#### [Records from a pointing dataset]
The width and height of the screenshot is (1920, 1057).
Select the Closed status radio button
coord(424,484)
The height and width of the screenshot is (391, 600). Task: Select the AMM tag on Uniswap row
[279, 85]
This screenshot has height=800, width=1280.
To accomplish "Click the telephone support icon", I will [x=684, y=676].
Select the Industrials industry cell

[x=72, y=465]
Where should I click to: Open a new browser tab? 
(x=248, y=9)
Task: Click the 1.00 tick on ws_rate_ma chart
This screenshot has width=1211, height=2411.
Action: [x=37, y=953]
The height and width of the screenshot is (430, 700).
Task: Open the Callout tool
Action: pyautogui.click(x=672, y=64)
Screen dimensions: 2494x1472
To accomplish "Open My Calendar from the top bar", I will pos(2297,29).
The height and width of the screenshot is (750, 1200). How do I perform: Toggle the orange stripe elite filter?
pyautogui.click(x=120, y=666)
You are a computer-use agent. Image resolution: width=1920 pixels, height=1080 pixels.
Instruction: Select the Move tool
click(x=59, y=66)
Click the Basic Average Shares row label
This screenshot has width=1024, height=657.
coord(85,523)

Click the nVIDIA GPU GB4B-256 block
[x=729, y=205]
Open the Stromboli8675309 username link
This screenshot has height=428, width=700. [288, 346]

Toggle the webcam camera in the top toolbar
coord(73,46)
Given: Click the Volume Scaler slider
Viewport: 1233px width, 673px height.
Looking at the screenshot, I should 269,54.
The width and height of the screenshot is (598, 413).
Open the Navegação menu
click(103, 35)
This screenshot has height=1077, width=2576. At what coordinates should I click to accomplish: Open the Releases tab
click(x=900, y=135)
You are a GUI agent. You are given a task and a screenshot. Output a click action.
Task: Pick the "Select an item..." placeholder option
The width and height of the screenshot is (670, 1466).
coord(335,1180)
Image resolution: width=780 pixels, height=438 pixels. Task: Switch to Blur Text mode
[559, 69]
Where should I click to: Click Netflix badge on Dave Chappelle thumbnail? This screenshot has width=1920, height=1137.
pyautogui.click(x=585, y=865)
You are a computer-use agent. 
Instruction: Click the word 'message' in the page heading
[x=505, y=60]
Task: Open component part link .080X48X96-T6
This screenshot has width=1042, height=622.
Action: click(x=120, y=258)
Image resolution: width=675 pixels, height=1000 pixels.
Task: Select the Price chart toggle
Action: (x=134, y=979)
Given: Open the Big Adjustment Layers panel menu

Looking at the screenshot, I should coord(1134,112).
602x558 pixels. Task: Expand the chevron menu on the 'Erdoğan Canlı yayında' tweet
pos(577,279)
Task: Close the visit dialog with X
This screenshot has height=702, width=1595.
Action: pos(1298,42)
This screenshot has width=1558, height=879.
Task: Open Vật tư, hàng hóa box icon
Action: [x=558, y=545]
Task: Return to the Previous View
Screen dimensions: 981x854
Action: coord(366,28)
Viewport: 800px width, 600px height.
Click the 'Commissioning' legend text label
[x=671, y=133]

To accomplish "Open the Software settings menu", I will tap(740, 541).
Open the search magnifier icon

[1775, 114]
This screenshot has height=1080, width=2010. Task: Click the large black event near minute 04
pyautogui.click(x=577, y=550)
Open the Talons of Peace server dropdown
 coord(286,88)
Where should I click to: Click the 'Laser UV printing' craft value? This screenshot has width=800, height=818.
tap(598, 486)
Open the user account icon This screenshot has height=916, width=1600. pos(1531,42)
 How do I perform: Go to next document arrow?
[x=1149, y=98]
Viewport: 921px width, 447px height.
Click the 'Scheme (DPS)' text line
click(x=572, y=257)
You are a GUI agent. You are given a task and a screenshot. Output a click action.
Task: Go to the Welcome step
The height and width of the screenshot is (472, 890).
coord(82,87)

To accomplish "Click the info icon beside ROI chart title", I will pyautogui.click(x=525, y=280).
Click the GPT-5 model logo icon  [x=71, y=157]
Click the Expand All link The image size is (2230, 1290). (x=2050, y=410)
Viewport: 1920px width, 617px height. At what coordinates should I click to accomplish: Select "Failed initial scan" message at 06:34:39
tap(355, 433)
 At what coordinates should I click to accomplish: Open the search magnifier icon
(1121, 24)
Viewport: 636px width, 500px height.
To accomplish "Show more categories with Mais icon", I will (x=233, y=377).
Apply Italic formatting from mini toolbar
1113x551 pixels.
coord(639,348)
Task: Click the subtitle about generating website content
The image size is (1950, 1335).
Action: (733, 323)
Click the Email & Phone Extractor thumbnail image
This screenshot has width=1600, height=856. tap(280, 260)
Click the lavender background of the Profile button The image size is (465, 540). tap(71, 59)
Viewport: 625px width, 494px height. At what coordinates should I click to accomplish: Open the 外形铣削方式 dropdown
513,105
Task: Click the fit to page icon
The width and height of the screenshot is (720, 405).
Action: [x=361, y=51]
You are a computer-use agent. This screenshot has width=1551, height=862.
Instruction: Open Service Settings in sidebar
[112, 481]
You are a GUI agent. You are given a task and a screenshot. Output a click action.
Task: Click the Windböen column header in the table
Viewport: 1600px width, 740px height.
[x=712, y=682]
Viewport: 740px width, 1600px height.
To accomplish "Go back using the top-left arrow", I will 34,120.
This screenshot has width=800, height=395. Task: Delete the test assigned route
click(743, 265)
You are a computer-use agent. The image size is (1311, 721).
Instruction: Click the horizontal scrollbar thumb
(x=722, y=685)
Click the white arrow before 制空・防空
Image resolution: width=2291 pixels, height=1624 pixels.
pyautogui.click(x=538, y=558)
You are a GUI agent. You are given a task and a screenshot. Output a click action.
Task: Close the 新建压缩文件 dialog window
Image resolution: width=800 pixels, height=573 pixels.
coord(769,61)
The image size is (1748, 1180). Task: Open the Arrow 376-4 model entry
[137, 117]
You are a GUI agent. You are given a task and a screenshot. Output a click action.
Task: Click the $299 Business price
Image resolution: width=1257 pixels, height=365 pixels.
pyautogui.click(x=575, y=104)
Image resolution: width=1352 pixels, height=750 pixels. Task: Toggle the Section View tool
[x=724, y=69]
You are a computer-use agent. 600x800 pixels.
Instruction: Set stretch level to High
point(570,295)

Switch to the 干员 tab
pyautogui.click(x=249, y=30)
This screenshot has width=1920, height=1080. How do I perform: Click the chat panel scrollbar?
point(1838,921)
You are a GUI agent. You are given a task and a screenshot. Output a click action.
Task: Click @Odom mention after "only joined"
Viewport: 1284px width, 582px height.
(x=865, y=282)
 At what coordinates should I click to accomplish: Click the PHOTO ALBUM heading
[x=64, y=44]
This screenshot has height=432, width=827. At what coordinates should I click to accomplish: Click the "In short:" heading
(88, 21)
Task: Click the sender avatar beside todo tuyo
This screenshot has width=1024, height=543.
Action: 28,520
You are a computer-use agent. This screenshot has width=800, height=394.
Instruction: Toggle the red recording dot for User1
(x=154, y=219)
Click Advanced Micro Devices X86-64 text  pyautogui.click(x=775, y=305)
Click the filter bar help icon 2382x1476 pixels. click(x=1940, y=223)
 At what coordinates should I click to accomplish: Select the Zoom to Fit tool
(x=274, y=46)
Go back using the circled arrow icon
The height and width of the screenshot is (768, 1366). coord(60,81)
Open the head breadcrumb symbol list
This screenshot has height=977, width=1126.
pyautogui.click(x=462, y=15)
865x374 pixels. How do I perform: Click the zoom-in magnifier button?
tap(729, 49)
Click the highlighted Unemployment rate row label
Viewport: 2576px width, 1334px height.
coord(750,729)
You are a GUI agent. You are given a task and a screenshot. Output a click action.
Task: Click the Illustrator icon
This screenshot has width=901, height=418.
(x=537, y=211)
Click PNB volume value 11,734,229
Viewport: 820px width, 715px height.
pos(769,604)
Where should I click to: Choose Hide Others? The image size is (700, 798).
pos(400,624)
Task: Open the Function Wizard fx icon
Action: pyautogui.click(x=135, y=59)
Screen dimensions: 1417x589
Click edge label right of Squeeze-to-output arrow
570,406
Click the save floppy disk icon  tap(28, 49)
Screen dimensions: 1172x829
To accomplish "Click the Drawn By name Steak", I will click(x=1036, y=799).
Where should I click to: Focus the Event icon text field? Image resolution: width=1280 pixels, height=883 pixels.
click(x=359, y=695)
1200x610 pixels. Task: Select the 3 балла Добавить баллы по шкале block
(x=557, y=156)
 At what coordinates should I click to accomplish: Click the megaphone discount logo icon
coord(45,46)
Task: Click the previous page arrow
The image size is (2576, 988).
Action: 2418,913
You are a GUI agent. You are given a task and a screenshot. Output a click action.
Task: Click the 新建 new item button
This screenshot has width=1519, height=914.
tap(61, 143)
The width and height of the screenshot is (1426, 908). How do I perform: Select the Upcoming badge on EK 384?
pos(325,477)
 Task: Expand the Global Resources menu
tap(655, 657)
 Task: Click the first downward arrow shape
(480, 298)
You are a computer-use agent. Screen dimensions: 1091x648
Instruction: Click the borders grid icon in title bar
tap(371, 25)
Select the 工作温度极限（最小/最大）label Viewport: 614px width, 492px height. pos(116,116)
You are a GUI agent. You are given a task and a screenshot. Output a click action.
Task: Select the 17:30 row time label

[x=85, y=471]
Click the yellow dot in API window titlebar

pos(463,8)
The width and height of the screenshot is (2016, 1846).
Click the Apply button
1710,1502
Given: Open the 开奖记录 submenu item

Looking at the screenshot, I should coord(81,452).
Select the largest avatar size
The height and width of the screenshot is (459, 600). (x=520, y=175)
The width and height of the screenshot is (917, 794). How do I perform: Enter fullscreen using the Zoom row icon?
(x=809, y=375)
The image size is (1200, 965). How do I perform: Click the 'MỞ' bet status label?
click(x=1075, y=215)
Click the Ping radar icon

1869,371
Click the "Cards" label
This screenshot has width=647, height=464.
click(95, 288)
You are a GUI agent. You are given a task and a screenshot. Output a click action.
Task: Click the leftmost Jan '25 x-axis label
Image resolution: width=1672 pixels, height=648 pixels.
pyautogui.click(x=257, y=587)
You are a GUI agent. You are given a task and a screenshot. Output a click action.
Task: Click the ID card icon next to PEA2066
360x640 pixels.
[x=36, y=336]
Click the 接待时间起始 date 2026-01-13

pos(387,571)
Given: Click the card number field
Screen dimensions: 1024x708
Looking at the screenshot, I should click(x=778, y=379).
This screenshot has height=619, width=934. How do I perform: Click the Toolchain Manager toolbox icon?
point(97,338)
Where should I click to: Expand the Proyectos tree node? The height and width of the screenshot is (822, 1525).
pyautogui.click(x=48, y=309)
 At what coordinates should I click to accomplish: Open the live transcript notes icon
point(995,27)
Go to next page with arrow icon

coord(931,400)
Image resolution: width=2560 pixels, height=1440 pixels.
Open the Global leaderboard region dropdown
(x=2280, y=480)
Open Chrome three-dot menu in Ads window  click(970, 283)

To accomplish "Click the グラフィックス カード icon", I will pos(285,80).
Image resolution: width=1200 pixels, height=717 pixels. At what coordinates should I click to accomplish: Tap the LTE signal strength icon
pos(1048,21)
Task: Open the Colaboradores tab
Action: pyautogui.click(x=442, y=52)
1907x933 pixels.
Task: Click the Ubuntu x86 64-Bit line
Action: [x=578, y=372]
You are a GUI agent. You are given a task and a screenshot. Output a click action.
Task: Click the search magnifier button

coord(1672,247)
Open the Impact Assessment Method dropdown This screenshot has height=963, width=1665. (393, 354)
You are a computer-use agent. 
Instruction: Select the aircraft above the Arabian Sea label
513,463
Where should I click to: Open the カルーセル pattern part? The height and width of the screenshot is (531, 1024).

#### [WRITTEN PROBLEM]
Render the records between the lines holding "Click the Basic Average Shares row label" and "This screenshot has height=428, width=700.", inclusive, as a two-column CSV headed input and output. Give one row per record, with each value in a single quoted field and its line breaks turned into spaces.

#### [FULL ANSWER]
input,output
"Click the Basic Average Shares row label This screenshot has width=1024, height=657.","coord(85,523)"
"Click the nVIDIA GPU GB4B-256 block","[x=729, y=205]"
"Open the Stromboli8675309 username link","This screenshot has height=428, width=700. [288, 346]"